**Action item:** Report each line in the records below that contains the string "Please", copying every such line in full. Treat the match as case-sensitive.

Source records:

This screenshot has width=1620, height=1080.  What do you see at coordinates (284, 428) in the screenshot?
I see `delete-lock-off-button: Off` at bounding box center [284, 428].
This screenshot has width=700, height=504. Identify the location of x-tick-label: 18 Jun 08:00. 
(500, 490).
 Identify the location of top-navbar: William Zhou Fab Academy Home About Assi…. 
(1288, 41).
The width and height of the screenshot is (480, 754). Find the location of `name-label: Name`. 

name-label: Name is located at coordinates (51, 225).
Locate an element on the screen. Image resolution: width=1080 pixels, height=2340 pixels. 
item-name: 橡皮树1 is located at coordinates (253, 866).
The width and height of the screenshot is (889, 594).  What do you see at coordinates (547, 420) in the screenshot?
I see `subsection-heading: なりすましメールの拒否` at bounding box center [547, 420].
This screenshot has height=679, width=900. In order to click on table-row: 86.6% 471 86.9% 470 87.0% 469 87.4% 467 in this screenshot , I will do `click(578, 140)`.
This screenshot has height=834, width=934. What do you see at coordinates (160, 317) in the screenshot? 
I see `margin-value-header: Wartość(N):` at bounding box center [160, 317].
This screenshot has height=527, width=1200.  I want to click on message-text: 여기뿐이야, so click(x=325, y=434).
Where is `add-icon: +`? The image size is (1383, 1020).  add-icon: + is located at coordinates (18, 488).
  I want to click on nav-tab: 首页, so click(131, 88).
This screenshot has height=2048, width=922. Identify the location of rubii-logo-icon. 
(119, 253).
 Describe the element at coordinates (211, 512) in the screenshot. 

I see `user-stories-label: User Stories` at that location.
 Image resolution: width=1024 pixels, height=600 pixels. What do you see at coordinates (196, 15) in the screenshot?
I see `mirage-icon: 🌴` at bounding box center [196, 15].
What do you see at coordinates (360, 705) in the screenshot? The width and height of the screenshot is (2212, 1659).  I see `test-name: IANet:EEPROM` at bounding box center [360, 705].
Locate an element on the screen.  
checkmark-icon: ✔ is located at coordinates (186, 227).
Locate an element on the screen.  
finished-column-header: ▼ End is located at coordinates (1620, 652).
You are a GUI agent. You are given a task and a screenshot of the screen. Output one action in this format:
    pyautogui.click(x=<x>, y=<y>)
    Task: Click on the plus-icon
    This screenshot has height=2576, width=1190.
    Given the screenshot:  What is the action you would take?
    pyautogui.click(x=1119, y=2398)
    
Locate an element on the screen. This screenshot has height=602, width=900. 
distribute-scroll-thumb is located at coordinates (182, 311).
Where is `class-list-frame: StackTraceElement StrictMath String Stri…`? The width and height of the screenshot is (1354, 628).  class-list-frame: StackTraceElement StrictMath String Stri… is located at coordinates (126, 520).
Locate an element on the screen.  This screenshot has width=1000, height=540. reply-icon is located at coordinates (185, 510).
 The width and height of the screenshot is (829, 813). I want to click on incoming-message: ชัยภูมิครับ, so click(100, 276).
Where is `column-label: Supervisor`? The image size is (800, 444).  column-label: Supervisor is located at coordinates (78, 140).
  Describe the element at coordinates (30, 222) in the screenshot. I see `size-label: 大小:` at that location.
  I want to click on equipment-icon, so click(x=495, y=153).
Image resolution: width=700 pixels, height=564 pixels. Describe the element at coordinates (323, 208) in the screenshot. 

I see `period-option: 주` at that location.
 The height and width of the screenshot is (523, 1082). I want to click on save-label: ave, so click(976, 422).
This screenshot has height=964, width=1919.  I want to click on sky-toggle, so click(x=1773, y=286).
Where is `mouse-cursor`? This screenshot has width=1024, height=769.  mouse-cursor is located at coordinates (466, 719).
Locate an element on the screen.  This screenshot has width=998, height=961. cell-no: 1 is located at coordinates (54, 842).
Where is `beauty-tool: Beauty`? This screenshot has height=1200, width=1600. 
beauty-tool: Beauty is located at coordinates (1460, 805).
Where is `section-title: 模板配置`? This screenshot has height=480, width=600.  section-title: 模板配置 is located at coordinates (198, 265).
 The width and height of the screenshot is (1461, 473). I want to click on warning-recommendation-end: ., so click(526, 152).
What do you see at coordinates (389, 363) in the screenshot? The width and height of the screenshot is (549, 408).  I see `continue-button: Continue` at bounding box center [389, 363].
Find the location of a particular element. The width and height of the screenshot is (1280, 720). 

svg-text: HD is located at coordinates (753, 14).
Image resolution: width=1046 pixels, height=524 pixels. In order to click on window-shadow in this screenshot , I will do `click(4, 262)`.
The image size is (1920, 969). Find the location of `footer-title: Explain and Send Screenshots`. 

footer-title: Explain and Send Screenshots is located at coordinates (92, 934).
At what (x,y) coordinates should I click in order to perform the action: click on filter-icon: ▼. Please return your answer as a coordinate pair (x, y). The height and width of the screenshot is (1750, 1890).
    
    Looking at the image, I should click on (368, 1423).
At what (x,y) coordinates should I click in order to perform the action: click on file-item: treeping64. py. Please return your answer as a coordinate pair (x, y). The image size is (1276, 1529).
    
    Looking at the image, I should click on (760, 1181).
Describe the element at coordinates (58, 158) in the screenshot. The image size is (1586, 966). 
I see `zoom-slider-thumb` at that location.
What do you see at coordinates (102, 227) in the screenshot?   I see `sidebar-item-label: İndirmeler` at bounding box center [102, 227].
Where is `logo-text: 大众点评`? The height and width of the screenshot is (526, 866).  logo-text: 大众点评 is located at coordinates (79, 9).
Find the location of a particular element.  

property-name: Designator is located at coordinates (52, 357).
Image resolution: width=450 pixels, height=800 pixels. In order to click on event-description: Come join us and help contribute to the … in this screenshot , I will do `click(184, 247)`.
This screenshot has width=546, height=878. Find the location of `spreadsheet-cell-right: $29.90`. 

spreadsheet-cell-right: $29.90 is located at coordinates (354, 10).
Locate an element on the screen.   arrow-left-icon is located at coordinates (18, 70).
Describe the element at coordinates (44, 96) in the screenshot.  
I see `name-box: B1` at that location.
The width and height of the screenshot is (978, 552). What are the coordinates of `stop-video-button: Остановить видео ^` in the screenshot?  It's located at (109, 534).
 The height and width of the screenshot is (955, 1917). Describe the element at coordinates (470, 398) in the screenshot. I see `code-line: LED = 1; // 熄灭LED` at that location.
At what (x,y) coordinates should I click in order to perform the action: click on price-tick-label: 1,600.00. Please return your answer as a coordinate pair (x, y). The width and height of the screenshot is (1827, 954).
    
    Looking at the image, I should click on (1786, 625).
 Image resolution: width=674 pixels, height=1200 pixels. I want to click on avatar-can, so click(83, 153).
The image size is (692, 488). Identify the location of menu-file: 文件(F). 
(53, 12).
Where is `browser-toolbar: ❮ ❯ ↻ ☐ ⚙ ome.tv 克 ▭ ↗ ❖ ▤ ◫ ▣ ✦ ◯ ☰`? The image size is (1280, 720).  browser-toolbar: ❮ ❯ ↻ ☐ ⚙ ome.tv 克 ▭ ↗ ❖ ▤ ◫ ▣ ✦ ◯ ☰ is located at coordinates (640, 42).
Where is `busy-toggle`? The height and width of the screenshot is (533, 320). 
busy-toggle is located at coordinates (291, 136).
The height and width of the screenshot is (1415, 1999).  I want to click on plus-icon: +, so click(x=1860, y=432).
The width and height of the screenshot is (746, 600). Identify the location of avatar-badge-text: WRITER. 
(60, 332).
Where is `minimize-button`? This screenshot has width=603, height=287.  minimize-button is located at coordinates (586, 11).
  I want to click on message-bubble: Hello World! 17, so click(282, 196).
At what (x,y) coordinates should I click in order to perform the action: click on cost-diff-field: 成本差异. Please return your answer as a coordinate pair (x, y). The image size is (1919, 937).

**Written reply:**
At what (x,y) coordinates should I click in order to perform the action: click on filter-icon: ▼. Please return your answer as a coordinate pair (x, y). The height and width of the screenshot is (1750, 1890).
At what (x,y) coordinates should I click in order to perform the action: click on file-item: treeping64. py. Please return your answer as a coordinate pair (x, y). The image size is (1276, 1529).
At what (x,y) coordinates should I click in order to perform the action: click on price-tick-label: 1,600.00. Please return your answer as a coordinate pair (x, y). The width and height of the screenshot is (1827, 954).
At what (x,y) coordinates should I click in order to perform the action: click on cost-diff-field: 成本差异. Please return your answer as a coordinate pair (x, y). The image size is (1919, 937).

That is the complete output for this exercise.